--- start ---

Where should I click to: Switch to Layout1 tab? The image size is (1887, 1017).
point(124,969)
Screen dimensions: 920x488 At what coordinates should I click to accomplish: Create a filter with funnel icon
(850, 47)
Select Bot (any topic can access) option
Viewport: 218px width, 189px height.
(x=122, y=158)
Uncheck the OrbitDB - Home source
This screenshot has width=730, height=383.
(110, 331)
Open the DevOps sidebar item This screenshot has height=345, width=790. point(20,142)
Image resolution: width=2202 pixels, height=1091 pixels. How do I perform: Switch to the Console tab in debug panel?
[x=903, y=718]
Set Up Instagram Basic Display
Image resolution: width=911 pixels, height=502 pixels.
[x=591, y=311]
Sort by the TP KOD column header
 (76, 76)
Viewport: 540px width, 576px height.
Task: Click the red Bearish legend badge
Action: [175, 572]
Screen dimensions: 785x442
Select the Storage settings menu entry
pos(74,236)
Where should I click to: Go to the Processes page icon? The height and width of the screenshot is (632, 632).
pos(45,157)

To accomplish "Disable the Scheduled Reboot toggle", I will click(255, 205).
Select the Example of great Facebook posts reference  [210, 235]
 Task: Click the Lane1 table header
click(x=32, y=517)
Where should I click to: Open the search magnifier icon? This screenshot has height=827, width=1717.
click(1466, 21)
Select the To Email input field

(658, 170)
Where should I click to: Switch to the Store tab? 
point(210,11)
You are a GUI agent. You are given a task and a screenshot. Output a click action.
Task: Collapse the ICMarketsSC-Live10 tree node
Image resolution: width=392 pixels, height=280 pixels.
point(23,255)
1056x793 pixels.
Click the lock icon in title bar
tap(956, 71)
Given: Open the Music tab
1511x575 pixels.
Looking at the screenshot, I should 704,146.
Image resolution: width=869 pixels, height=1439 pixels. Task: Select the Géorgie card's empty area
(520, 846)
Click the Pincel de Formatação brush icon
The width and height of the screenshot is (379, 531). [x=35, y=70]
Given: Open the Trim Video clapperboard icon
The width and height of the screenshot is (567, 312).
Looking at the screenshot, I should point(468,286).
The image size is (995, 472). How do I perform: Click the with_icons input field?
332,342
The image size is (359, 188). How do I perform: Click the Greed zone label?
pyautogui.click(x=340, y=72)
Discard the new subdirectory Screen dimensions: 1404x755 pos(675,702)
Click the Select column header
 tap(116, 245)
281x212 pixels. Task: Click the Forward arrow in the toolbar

--- end ---

Short problem
Copy the records again, from the line containing "will click(255, 205)." through the line containing "click(x=32, y=517)". Keep the requests unchanged and increase every coordinate in the answers by 13.

Task answer
To accomplish "Disable the Scheduled Reboot toggle", I will click(268, 218).
Select the Example of great Facebook posts reference  [223, 248]
 Task: Click the Lane1 table header
click(x=45, y=530)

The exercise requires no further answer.